The C# specification explicitly states (IIRC) that if you have two anonymous functions (anonymous methods or lambda expressions) it may or may not create equal delegates from that code. (Two delegates are equal if they have equal targets and refer to the same methods.)
To be sure, you'd need to remember the delegate instance you used:
EventHandler handler = (s, e) => MessageBox.Show("Woho");
button.Click += handler;
...
button.Click -= handler;
(I can't find the relevant bit of the spec, but I'd be quite surprised to see the C# compiler aggressively try to create equal delegates. It would certainly be unwise to rely on it.)
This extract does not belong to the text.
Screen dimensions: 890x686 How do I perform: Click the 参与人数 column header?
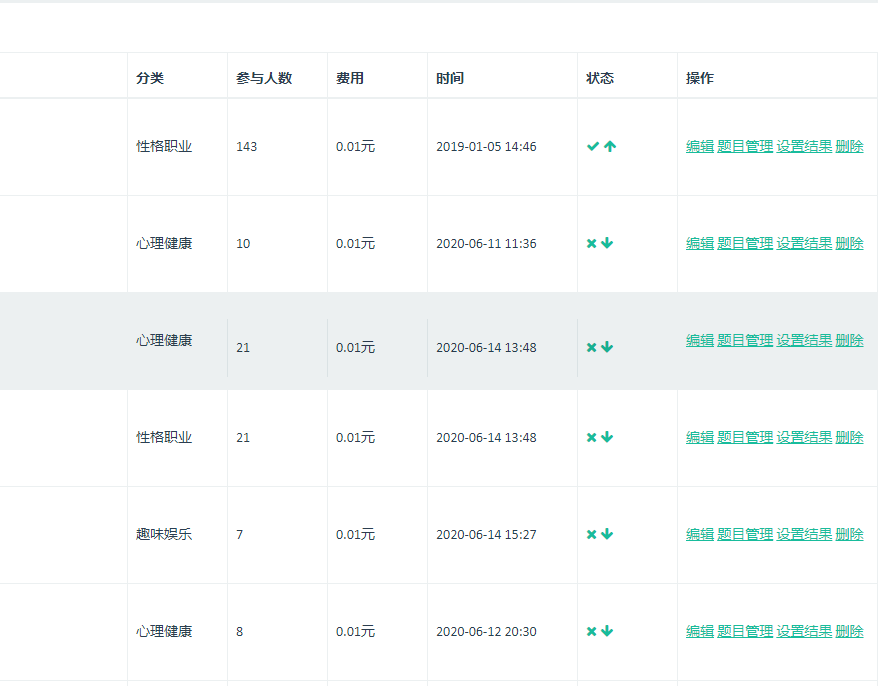click(264, 78)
If you don't want to do that, you'll need to extract a method:
public void ShowWoho(object sender, EventArgs e)
{
MessageBox.Show("Woho");
}
...
button.Click += ShowWoho;
...
button.Click -= ShowWoho;
If you want to create an event handler which removes itself using a lambda expression, it's slightly trickier - you need to refer to the delegate within the lambda expression itself, and you can't do that with a simple "declare a local variable and assign to it using a lambda expression" because then the variable isn't definitely assigned. You typically get around this by assigning a null value to the variable first:
EventHandler handler = null;
handler = (sender, args) =>
{
button.Click -= handler; // Unsubscribe
// Add your one-time-only code here
}
button.Click += handler;
Unfortunately it's not even easy to encapsulate this into a method, because events aren't cleanly represented. The closest you could come would be something like:
button.Click += Delegates.AutoUnsubscribe<EventHandler>((sender, args) =>
{
// One-time code here
}, handler => button.Click -= handler);
Even that would be tricky to implement within Delegates.AutoUnsubscribe
because you'd have to create a new EventHandler
(which would be just a generic type argument). Doable, but messy.